Personal Finance Lessons – Part 2

By in Asset Allocation, Money Management, Personal Finance, Personal Finance Luminaries

Personal Finance Luminary Interview-Rob Pivnick (part 2)

Welcome to Part 2 of Personal Finance Lessons from Rob Pivnick. Make sure to read Personal Finance Lessons – Part 1. This part of the interview gets into the topics of how couples handle money and investing.

Want to become inspired to improve your money life? Read about influencers who are changing the financial literacy and education landscape. Learn personal finance lessons come from an attorney turned financial educator.

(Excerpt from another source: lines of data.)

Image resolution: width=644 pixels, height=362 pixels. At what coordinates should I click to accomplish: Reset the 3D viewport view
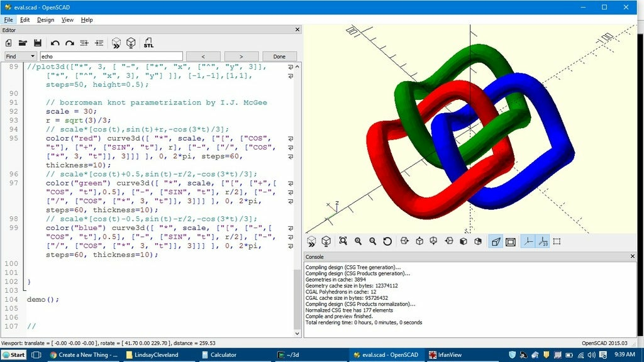(387, 241)
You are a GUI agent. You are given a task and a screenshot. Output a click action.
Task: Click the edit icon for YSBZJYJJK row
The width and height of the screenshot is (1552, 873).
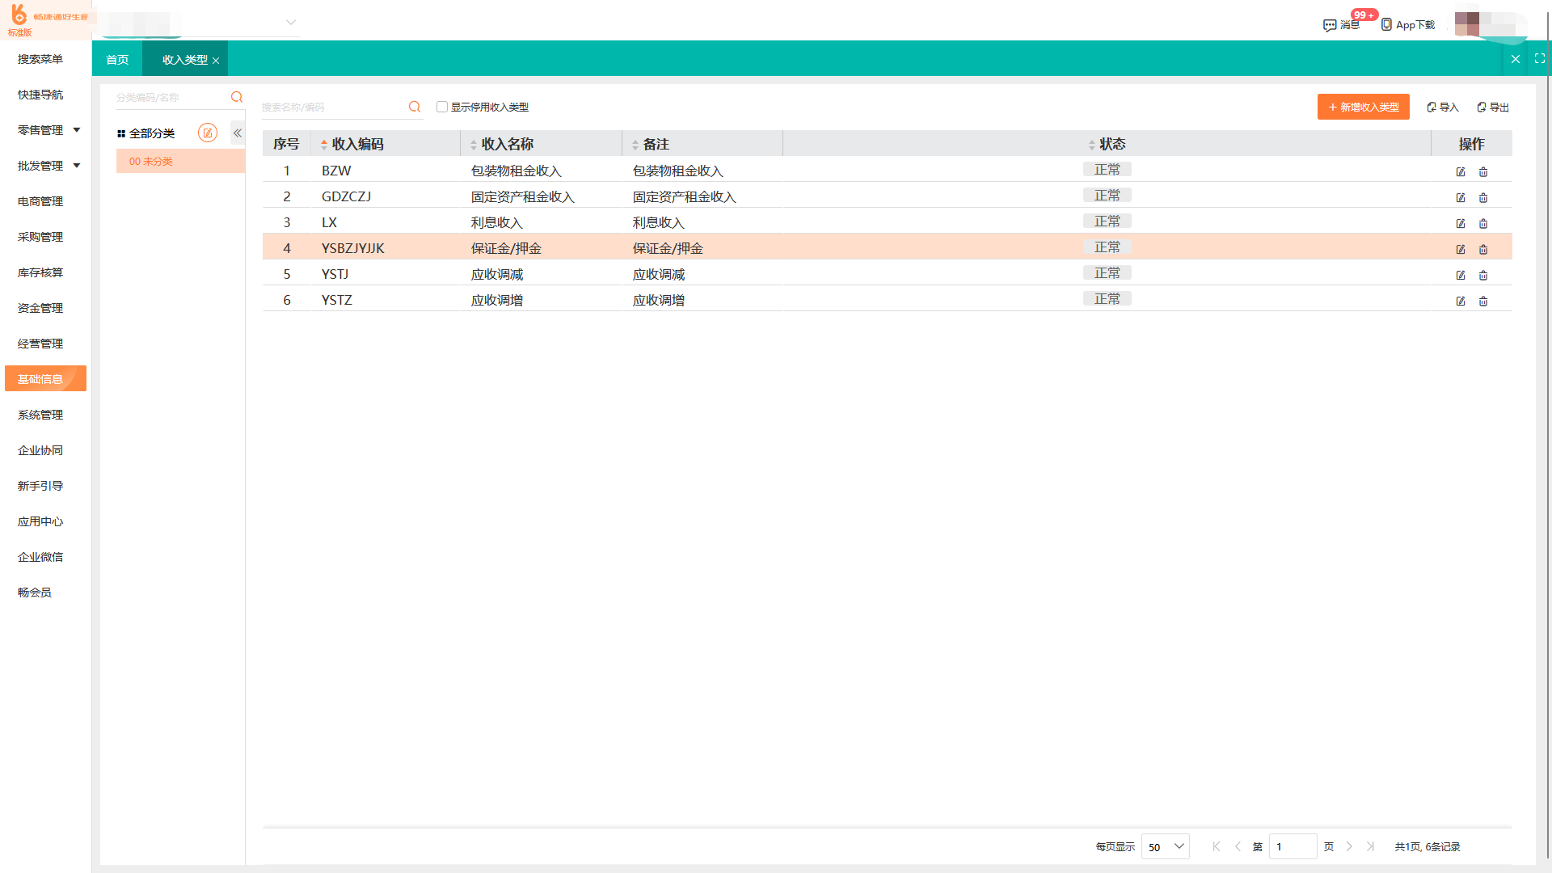(x=1461, y=247)
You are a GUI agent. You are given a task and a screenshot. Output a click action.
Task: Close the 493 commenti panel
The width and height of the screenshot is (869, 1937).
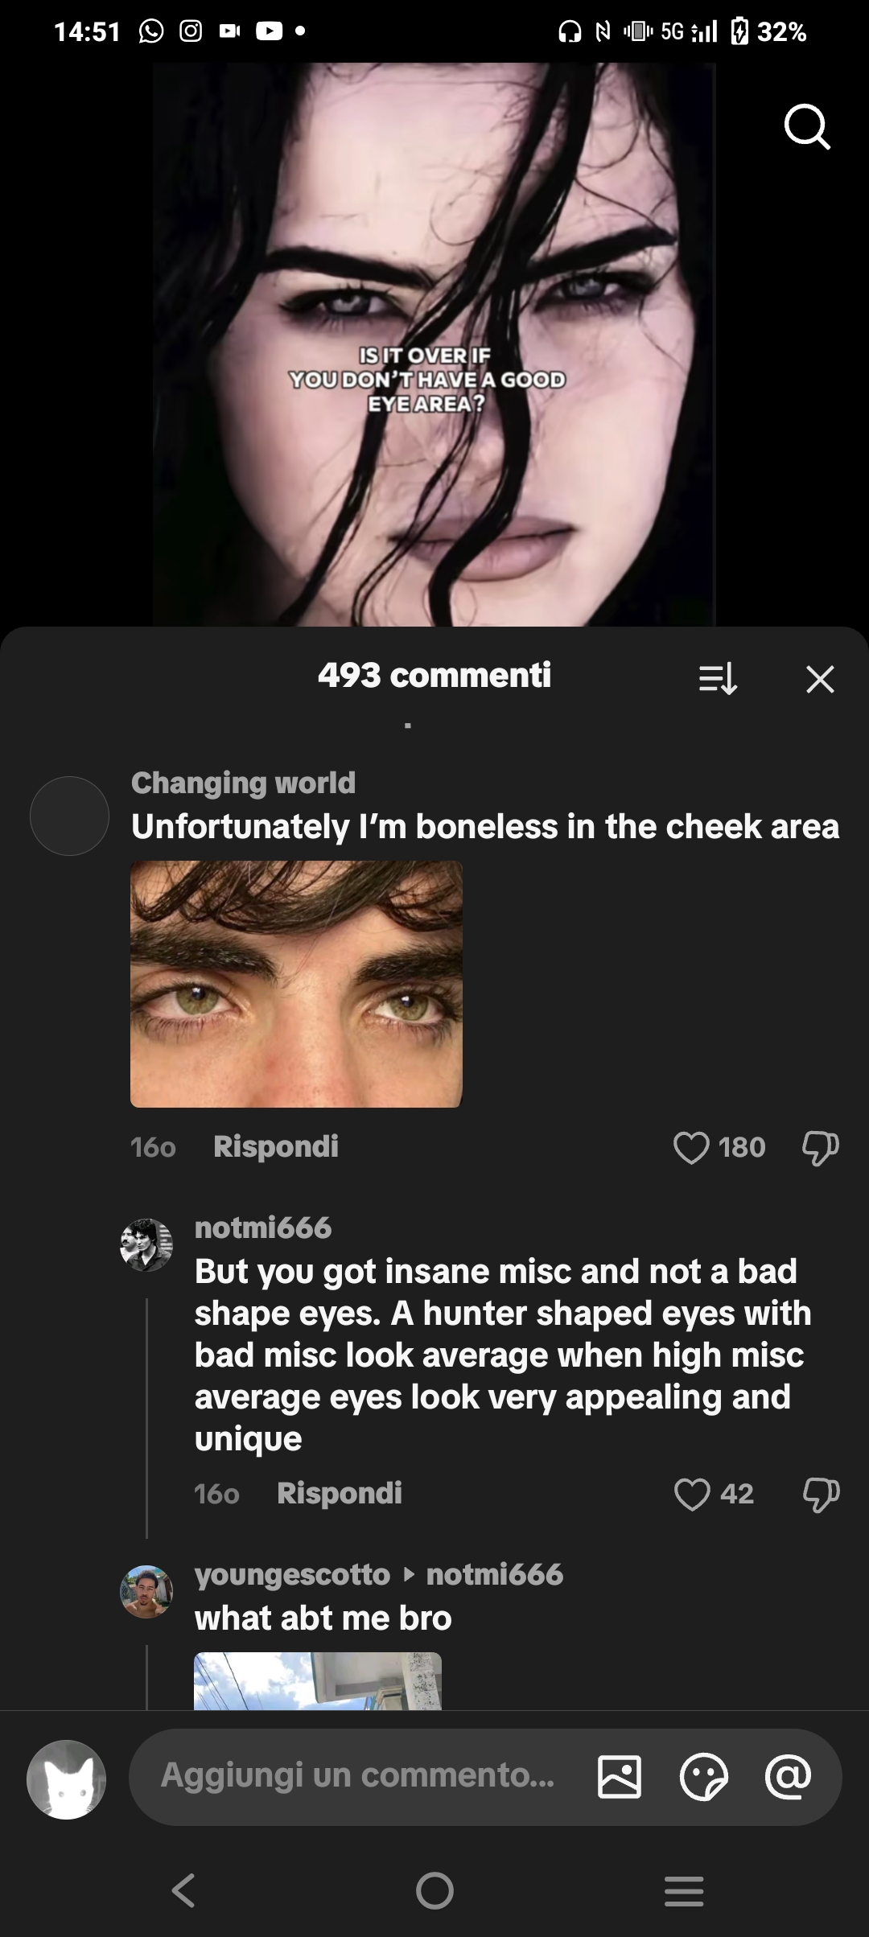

Personal Finance Luminaries is a series highlighting individuals in the money education and information sphere who work to improve the financial lives of individuals in the U.S. and worldwide.  Become educated, enlightened and inspired as you read about Rob Pivnick, attorney and author of  What All Kids (and adults too) Should Know About . . . Savings and Investing.

Please check out the list of former personal finance luminaries, they include authors, personal finance website publishers, and well known podcasters. Each one of the luminaries offers a peak into what makes them tic and how they are working to improve the financial lives of others. These personal finance lessons will get you thinking about how to further your money savvy.

best personal finance tips lessons

How would you teach better personal finance lessons and money habits?

Unfortunately, for some reason, money remains a taboo topic in most households.  I don’t understand that.  As I’ve mentioned, school classes, books, learning, etc. – none of those work without continued practice and discussion.

For young adults, parents must have open and engaging discussions with their children about finances, budgets and spending.  Even if those discussions don’t directly involve the children, simply having the discussions in front of the kids lets them know that we all have to make decisions and budget around their wants and needs.  They learn by osmosis.

 All the better if parents can involve children IN the discussion as well. 

Hands on learning works also – parents should take their kids to the bank, have them open up accounts, deposit their allowance and give them limited control of their money.  Children should learn as early as possible that they have to make decisions and prioritize their wants and needs.  Even for kids a quickie written “budget” of sorts that includes whatever money they make from allowance, chores and gifts on one side, and all the toys, video games, phone, etc. they want on the other side will help them make these decisions.

If my kids want a new video game, well . . . they better trade in the old ones they don’t want or do extra chores to pay for it.  My oldest is getting his first phone for Chrismukkah (that’s a combination of Christmas and Hanukkah, we celebrate both . . . ha!) and he already knows that he’s contributing to the monthly bill.  It’s quite alright for them to want things and not get them. 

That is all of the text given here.